As an initial matter, in determining whether Moon has alleged a threat of long-term racketeering activity, I do not believe we should consider events that transpired after the alleged racketeering acts ended. In United States v. Busacca, 936 F.2d 232 (6th Cir.1991), we noted that “the threat of continuity must be viewed at the time the racketeering activity occurred.” Id. at 238. See also Blue Cross & Blue Shield of Mich. v. Kamin, 876 F.2d 543, 545 (6th Cir.1989) (concluding that racketeering activity was open-ended because “if he had not been caught, there is no reason to believe [the defendant] would not still be submitting false claims”). Thus, the question we must answer is whether Moon has pleaded sufficient facts to conclude that, on the date of the last alleged racketeering act, there was a distinct threat of long-term racketeering activity.
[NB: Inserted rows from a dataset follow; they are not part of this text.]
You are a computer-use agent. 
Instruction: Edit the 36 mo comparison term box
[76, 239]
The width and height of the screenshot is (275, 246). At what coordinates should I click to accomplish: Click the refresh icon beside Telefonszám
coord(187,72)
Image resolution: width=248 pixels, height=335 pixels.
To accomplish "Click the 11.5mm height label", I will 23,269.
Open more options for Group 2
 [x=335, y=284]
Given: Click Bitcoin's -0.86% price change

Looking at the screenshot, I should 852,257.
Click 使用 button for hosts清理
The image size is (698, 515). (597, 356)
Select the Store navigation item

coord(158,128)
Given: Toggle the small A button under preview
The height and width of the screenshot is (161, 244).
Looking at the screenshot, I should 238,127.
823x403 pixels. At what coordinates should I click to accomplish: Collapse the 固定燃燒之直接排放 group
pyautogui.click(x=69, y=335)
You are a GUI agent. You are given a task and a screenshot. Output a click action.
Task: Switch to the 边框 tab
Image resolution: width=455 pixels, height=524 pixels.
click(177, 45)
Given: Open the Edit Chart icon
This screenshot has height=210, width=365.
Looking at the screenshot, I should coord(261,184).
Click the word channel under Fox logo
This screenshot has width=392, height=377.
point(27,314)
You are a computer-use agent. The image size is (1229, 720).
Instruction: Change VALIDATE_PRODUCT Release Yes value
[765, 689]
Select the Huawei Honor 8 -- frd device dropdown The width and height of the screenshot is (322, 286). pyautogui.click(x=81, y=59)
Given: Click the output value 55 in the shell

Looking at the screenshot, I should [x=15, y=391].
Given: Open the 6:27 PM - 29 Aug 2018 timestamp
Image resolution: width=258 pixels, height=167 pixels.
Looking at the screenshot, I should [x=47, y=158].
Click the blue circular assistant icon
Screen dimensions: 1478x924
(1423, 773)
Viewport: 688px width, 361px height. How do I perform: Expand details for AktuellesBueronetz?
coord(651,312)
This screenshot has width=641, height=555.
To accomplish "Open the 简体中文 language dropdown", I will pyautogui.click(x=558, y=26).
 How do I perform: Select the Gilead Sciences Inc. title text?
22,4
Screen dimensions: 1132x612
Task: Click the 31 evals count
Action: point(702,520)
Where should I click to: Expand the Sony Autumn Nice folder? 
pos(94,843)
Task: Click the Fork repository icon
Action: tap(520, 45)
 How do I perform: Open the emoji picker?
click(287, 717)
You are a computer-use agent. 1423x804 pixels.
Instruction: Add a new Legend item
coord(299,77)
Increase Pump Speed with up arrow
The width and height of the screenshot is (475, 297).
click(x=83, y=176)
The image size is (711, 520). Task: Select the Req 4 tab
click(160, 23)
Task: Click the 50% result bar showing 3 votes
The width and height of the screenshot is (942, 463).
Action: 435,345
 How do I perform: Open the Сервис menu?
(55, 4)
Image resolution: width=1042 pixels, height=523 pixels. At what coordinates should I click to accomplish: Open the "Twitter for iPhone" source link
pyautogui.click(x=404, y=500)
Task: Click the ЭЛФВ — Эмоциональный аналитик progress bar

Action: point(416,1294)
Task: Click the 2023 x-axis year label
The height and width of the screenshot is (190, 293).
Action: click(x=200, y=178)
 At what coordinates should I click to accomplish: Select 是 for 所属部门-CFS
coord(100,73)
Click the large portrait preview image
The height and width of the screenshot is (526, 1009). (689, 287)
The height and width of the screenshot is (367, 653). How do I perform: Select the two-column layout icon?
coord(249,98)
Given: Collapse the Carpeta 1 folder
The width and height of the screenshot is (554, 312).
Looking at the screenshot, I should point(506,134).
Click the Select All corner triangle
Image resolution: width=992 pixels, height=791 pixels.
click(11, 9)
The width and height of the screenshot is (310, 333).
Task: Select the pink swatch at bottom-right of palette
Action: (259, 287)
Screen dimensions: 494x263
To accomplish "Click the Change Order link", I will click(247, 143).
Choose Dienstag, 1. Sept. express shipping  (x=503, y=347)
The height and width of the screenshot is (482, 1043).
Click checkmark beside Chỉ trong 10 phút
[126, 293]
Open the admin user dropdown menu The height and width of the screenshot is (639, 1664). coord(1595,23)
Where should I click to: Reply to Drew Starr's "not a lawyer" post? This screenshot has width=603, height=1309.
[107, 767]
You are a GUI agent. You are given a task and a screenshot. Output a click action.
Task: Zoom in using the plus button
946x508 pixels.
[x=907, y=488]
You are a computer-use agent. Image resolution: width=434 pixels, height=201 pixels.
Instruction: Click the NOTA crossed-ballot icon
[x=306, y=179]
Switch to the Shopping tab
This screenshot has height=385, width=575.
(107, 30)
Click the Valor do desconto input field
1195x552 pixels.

Moon’s First Amended Complaint alleges the following:

• Moon’s benefits were terminated on July 24, 2003, J.A. at 10 (First Am. Compl. ¶ 9c);
• On March 25, 2004, his benefits were reinstated, J.A. at 11 (First Am. Compl. ¶ 9e);
• That same day, the Fund and the Service Company sent him a notice of examination, requiring him to be examined by Dr. Ray, J.A. at 11 ((First Am. Compl. ¶ 9f));
• The defendants previously had relied on Dr. Ray to write cut-off reports, id.;1
• On April 8, 2004, Dr. Ray examined Moon and wrote (and subsequently mailed) a fraudulent report concluding that Moon was not disabled, id.;
On April 16, 2004, an employee of the Fund mailed Moon a notice of dispute claiming that he had no work-related disability, J.A. at 12 (First Am. Compl. ¶ 10).

Although nothing in these allegations indicates that, as of April 2004, the alleged racketeering activity would immediately cease, nothing indicates the type of “distinct threat of long-term racketeering activity” the Supreme Court referred to in H.J. In explaining what might constitute such a distinct threat, the Supreme Court offered the example of a thug’s extorting money from storekeepers and “telling his victims he would be reappearing each month to collect” additional payments. H.J., 492 U.S. at 242, 109 S.Ct. 2893. This example led us to state that a plaintiff seeking to prove open-ended continuity in *730this manner must show acts that “by their nature ‘involve a distinct threat of long-term racketeering activity.’ ” Vild v. Visconsi, 956 F.2d 560, 569 (6th Cir.1992) (emphasis added). See also id. (“Similarly, the plaintiff cannot fulfill the open-ended formulations of the continuity test because he has not alleged facts which, by their nature, demonstrate only a threat of indefinite improper activity....”). Because the nature of the acts Moon alleges does not indicate a distinct threat of long-term racketeering activity, his First Amended Complaint does not sufficiently allege a RICO “pattern.”

For these reasons, I respectfully concur.

. Moon offers no direct allegation, however, that these prior reports were necessarily fraudulent.